6. Finally, if two 'x's equal $14$, then to find one 'x', I just divide $14$ by $2$.
* $x = 14 \div 2$
* $x = 7$.

Alternative answer

Answer: x = 7 Explain
This is a question about solving equations with variables, like finding a secret number . The solving step is:

First, I looked at the right side of the equation. It had some parentheses, so I decided to open them up by multiplying the numbers outside by everything inside.
$$2(4x-3) = 2 \times 4x - 2 \times 3 = 8x - 6$$
And
$$-3(-8+4x) = -3 \times -8 + (-3) \times 4x = 24 - 12x$$
So, the right side became:
$$(8x - 6) + (24 - 12x)$$
Next, I combined the 'x' terms together and the regular numbers together on the right side.
$$8x - 12x = -4x$$
$$-6 + 24 = 18$$
So, the whole equation now looked like this:
$$-2x + 4 = -4x + 18$$
Now, I wanted to get all the 'x' terms on one side and all the regular numbers on the other side. I decided to move the '-4x' from the right side to the left side. To do that, I added '4x' to both sides of the equation.
$$-2x + 4x + 4 = -4x + 4x + 18$$
$$2x + 4 = 18$$
Almost there!
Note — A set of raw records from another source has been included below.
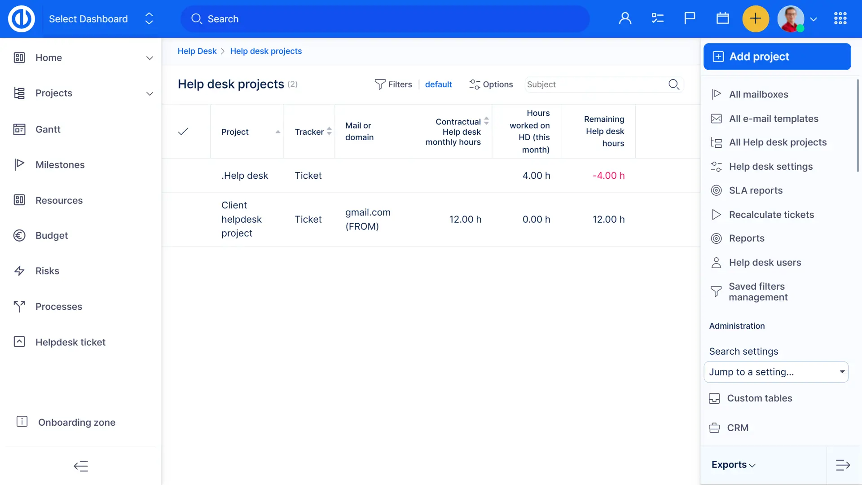The image size is (862, 485).
Task: Open Help desk settings in right menu
Action: pos(770,167)
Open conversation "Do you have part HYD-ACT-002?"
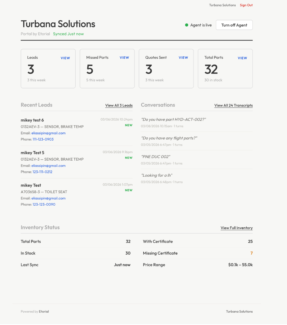287x325 pixels. [x=173, y=119]

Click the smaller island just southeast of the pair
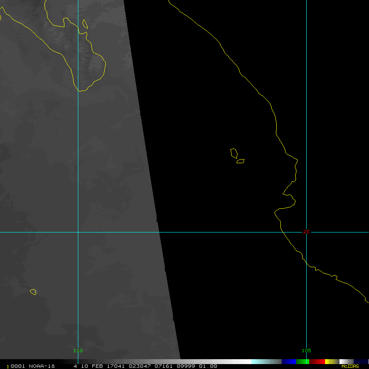[241, 161]
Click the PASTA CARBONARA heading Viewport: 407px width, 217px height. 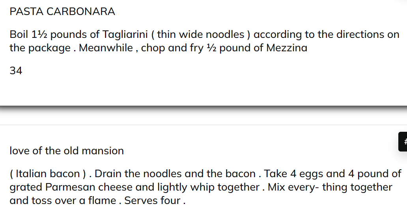click(x=62, y=11)
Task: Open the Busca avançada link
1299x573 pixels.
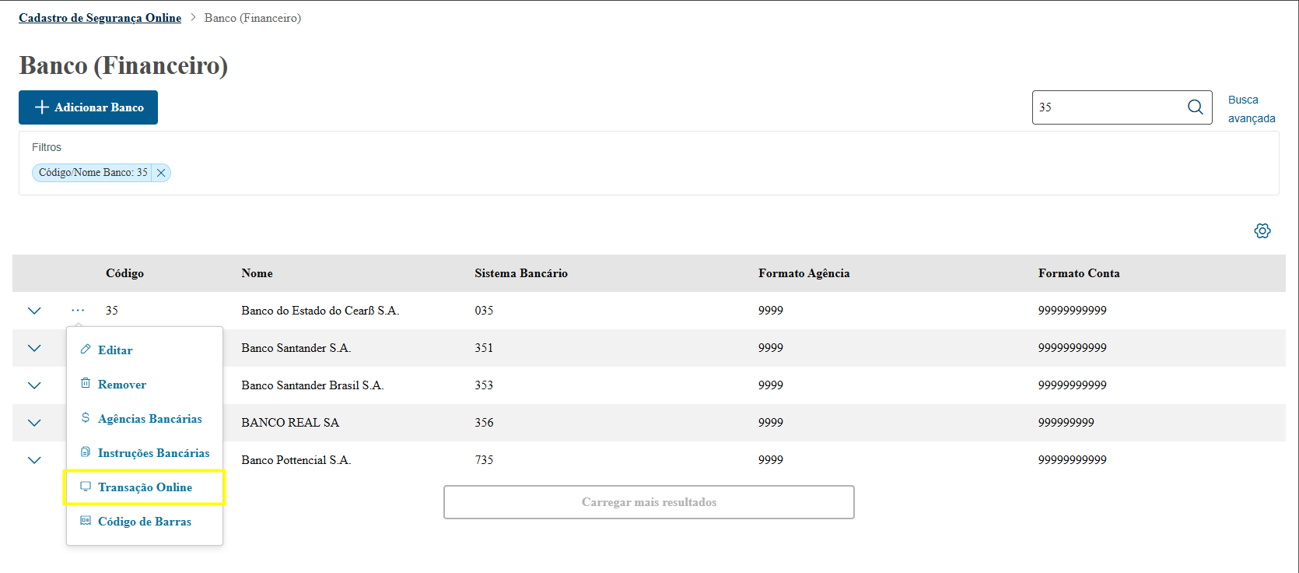Action: [1251, 109]
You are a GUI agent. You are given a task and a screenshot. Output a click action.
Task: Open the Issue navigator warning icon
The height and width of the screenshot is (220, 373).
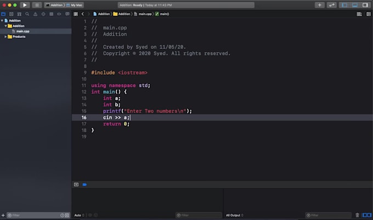[33, 14]
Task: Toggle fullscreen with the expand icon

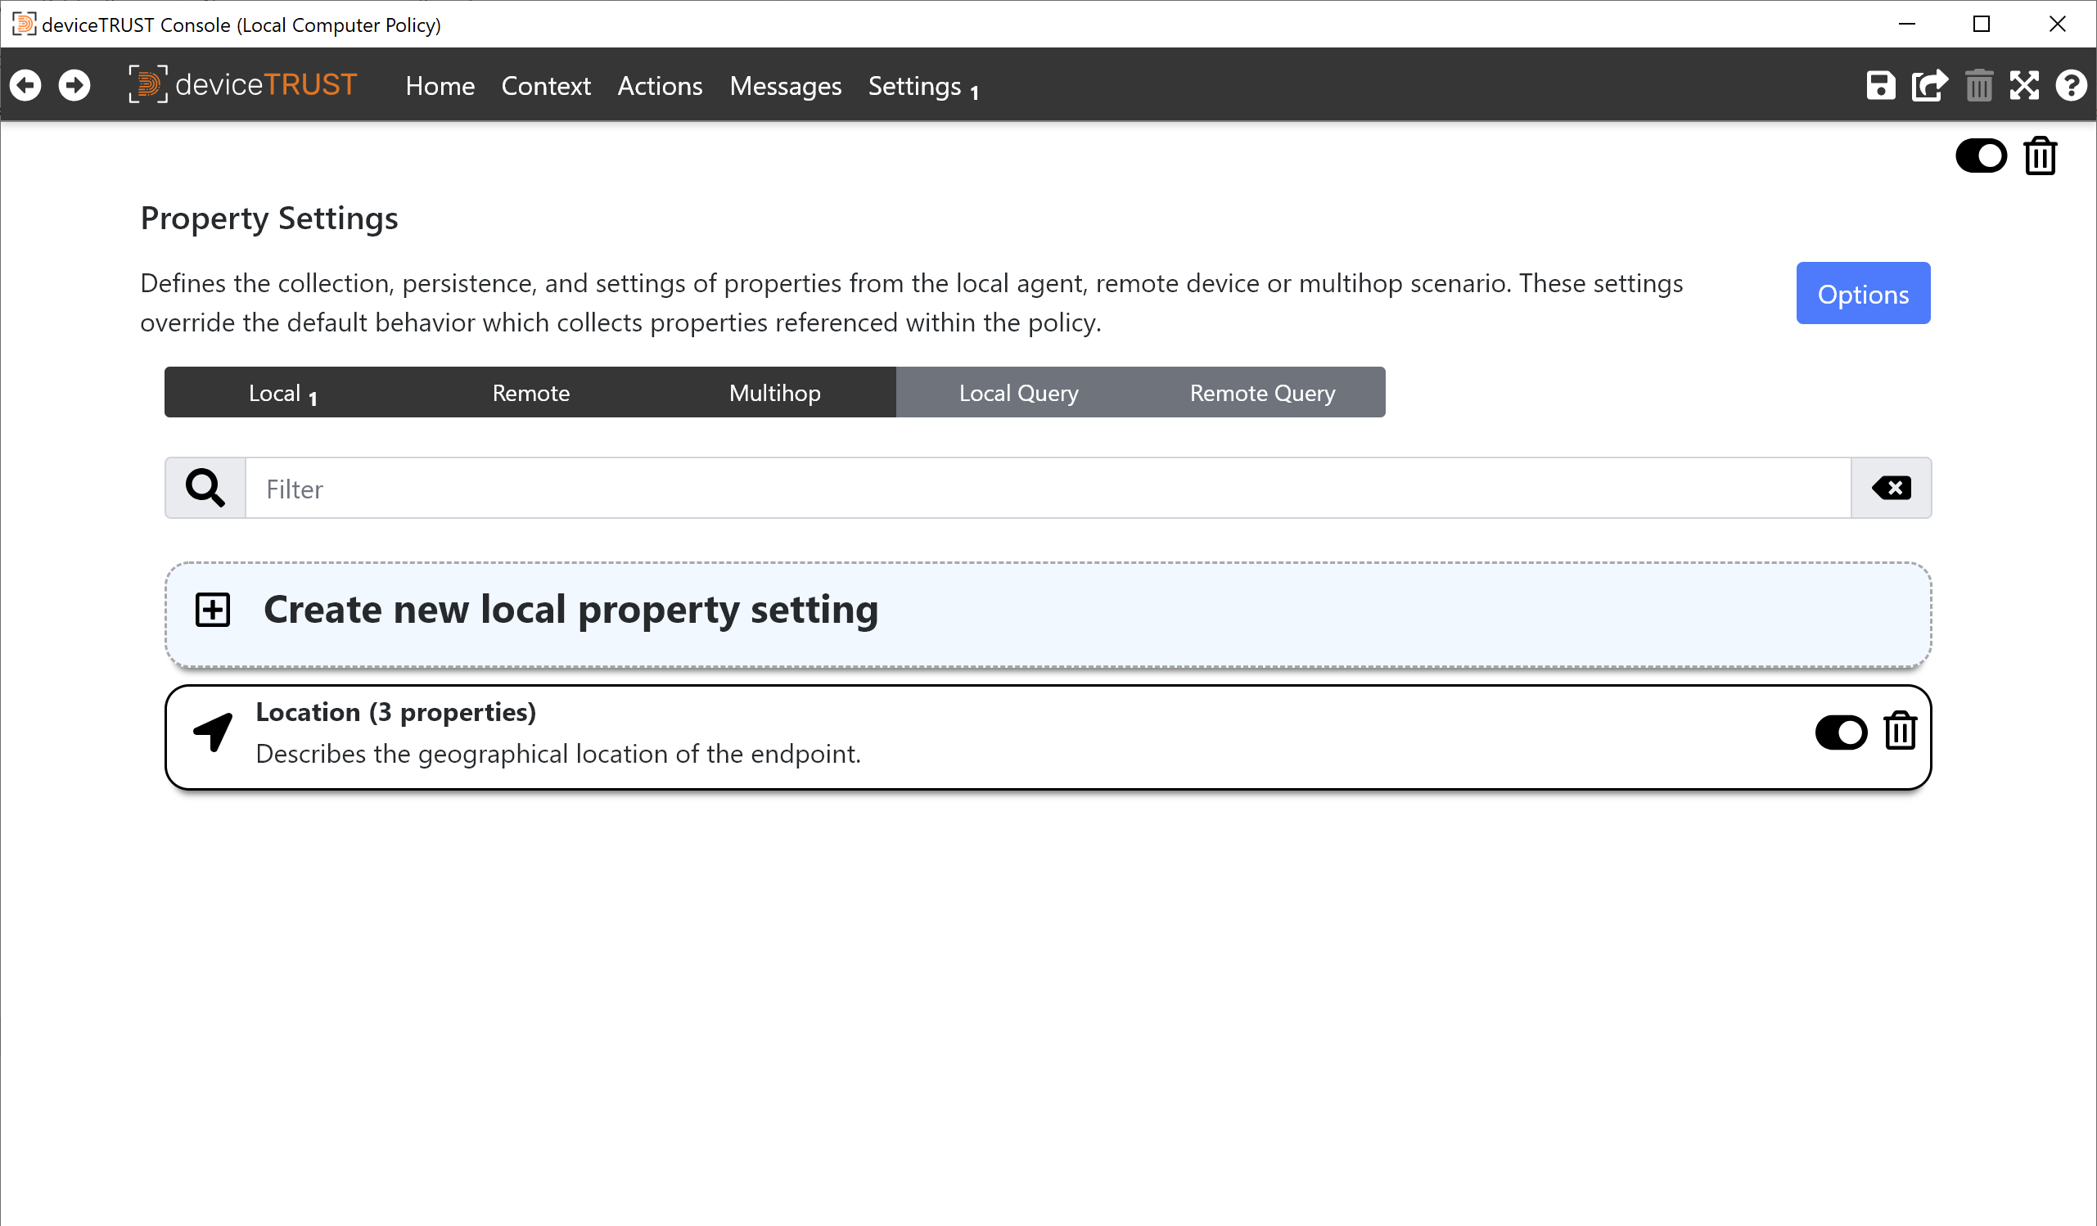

Now I just needed to get the '2x' by itself. I moved the '+4' from the left side to the right side by subtracting '4' from both sides.
$$2x + 4 - 4 = 18 - 4$$
$$2x = 14$$
Finally, to find out what 'x' is, I divided both sides by '2'.
$$x = \frac{14}{2}$$
$$x = 7$$
And that's how I found the secret number!